Satisfiability Modulo the Theory of Nonlinear Real Arithmetic, SMT(NRA) for short, concerns the satisfiability of polynomial formulas, which are quantifier-free Boolean combinations of polynomial equations and inequalities with integer coefficients and real variables. In this paper, we propose a local search algorithm for a special subclass of SMT(NRA), where all constraints are strict inequalities. An important fact is that, given a polynomial formula with $n$ variables, the zero level set of the polynomials in the formula decomposes the $n$-dimensional real space into finitely many components (cells) and every polynomial has constant sign in each cell. The key point of our algorithm is a new operation based on real root isolation, called cell-jump, which updates the current assignment along a given direction such that the assignment can `jump' from one cell to another. One cell-jump may adjust the values of several variables while traditional local search operations, such as flip for SAT and critical move for SMT(LIA), only change that of one variable. We also design a two-level operation selection to balance the success rate and efficiency. Furthermore, our algorithm can be easily generalized to a wider subclass of SMT(NRA) where polynomial equations linear with respect to some variable are allowed. Experiments show the algorithm is competitive with state-of-the-art SMT solvers, and performs particularly well on those formulas with high-degree polynomials.

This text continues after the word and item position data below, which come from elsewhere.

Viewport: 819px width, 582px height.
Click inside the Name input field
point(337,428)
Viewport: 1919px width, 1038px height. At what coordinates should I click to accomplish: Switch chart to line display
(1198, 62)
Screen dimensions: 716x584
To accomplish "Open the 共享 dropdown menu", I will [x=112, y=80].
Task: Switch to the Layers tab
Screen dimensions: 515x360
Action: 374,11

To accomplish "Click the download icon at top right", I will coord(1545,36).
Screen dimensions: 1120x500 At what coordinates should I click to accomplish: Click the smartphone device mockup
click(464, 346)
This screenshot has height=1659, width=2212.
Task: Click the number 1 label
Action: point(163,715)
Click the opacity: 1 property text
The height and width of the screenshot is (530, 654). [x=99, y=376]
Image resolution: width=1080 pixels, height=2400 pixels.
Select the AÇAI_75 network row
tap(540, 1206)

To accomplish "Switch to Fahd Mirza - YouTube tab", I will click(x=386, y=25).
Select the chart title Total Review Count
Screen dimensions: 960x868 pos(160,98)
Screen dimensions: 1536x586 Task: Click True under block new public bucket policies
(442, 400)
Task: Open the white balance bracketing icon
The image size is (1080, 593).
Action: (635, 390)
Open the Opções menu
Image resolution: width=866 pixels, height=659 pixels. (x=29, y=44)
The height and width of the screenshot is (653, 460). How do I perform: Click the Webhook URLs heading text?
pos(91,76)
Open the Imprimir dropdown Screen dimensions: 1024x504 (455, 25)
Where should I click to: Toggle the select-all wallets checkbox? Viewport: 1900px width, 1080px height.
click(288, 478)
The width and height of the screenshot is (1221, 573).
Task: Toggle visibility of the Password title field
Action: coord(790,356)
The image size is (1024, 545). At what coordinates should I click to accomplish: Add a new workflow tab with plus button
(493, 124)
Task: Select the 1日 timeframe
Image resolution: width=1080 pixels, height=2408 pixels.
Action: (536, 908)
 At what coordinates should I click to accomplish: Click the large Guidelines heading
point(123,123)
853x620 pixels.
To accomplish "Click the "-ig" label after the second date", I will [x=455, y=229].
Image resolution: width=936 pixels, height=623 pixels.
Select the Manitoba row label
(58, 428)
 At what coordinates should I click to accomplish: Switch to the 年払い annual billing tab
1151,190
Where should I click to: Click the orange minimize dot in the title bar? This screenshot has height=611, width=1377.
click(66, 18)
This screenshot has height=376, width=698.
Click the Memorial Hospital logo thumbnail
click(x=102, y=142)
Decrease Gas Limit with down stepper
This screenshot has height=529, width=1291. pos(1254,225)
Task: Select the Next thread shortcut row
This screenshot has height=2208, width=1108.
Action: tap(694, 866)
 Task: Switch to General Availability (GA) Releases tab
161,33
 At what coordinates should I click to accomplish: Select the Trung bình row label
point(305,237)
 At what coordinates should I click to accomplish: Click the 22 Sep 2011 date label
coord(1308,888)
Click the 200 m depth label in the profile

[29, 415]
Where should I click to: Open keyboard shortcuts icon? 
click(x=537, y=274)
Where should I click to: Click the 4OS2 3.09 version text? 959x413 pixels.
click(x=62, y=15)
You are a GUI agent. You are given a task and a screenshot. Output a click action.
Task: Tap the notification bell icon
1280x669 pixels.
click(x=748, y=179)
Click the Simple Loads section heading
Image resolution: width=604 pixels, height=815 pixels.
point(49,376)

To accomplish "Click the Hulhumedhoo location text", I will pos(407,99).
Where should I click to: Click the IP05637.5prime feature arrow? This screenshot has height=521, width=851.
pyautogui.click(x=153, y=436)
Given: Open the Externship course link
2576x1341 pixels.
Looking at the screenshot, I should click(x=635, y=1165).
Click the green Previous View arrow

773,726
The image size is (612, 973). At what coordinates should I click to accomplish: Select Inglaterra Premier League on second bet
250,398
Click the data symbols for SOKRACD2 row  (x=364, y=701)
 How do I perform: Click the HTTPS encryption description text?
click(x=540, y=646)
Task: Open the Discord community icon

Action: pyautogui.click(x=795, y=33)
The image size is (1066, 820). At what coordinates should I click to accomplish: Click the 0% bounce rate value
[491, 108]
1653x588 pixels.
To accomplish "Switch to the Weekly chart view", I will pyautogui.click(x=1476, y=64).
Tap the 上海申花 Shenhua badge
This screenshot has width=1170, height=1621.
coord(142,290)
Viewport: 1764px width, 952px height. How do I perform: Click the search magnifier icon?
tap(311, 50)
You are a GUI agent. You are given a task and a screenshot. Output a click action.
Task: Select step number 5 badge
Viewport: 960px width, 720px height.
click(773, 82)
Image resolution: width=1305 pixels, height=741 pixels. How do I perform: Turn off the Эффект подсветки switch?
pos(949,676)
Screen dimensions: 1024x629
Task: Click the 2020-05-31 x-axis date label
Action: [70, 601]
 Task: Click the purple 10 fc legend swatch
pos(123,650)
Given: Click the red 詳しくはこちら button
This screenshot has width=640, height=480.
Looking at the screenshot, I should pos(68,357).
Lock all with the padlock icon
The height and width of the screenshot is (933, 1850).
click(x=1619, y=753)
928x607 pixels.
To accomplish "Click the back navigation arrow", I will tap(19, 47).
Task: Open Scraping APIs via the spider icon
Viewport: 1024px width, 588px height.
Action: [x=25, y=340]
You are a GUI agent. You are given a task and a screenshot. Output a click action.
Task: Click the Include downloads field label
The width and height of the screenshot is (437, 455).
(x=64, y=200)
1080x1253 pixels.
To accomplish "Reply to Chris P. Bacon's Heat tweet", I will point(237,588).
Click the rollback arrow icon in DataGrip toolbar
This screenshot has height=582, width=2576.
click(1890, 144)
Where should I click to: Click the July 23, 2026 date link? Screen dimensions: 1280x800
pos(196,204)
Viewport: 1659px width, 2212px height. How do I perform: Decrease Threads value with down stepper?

翻译：本文研究非线性实数算术理论的可满足性判定（SMT(NRA)），即涉及整数系数、实变量的多项式方程与不等式构成的无量词布尔组合——多项式公式的可满足性问题。针对一类仅含严格不等式的特殊SMT(NRA)子类，我们提出一种局部搜索算法。关键事实在于：对于含n个变量的多项式公式，其中多项式的零水平集将n维实空间分解为有限个组件（胞腔），每个多项式在各胞腔内保持恒定符号。算法核心创新是基于实根分离的新操作——"胞腔跳跃"，该操作沿给定方向更新当前赋值，使赋值能从一个胞腔"跳跃"至另一胞腔。单次胞腔跳跃可调整多个变量的取值，而传统局部搜索操作（如SAT中的翻转、SMT(LIA)中的关键移动）仅改变单个变量值。我们同时设计了两级操作选择机制以平衡成功率与效率。此外，本算法可便捷推广至允许存在关于某个变量线性多项式方程的更广泛SMT(NRA)子类。实验表明，该算法与现有最先进SMT求解器性能相当，对高次多项式公式表现尤为优异。